SUPPLIED RECORDS:
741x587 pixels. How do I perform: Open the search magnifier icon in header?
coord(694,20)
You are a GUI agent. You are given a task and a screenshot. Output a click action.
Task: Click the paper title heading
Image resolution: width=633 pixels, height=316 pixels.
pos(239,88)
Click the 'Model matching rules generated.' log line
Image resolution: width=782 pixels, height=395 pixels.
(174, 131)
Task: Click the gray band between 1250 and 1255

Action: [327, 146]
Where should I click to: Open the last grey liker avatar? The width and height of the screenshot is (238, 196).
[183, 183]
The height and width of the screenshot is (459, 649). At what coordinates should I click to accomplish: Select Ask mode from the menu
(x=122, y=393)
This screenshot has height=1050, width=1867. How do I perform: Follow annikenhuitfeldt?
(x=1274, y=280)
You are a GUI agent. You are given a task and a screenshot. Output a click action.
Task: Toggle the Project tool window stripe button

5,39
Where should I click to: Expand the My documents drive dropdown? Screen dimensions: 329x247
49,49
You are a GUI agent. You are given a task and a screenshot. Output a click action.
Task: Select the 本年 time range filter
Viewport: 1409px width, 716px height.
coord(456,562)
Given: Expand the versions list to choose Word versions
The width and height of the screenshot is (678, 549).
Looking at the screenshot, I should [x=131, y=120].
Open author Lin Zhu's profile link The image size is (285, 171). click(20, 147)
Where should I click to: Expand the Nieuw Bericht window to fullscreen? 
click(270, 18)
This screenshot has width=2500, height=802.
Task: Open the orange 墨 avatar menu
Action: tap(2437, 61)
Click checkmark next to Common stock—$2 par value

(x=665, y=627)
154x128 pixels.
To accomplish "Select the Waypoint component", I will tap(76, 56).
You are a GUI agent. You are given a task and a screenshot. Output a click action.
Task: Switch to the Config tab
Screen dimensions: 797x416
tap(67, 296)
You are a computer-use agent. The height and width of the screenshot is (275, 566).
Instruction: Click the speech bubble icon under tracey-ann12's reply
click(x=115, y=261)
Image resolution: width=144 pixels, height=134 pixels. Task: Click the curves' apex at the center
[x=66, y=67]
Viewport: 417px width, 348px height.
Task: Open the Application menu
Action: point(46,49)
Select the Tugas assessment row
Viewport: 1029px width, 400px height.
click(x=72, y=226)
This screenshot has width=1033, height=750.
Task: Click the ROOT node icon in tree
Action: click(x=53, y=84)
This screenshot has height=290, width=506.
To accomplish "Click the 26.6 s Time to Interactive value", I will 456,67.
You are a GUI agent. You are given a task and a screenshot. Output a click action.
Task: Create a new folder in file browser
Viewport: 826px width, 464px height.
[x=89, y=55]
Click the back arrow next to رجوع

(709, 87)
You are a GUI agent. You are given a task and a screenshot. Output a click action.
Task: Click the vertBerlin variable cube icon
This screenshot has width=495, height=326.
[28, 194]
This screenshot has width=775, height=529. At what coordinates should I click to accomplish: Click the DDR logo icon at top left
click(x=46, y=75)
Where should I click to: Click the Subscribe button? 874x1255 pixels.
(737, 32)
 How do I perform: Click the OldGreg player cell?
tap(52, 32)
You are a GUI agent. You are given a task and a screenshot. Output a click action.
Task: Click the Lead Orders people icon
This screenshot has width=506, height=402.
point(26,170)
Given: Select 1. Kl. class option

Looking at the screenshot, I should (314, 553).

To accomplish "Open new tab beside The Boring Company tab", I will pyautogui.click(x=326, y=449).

YOUR TASK:
Lay out the part of the records that opens with the line containing "The height and width of the screenshot is (459, 649)." and closes with the line containing "coord(456,562)" as a JSON list of strings, one string per line, leaving out blank lines.

SOLUTION TO THE PROBLEM:
[
  "The height and width of the screenshot is (459, 649). At what coordinates should I click to accomplish: Select Ask mode from the menu",
  "(x=122, y=393)",
  "This screenshot has height=1050, width=1867. How do I perform: Follow annikenhuitfeldt?",
  "(x=1274, y=280)",
  "You are a GUI agent. You are given a task and a screenshot. Output a click action.",
  "Task: Toggle the Project tool window stripe button",
  "5,39",
  "Where should I click to: Expand the My documents drive dropdown? Screen dimensions: 329x247",
  "49,49",
  "You are a GUI agent. You are given a task and a screenshot. Output a click action.",
  "Task: Select the 本年 time range filter",
  "Viewport: 1409px width, 716px height.",
  "coord(456,562)"
]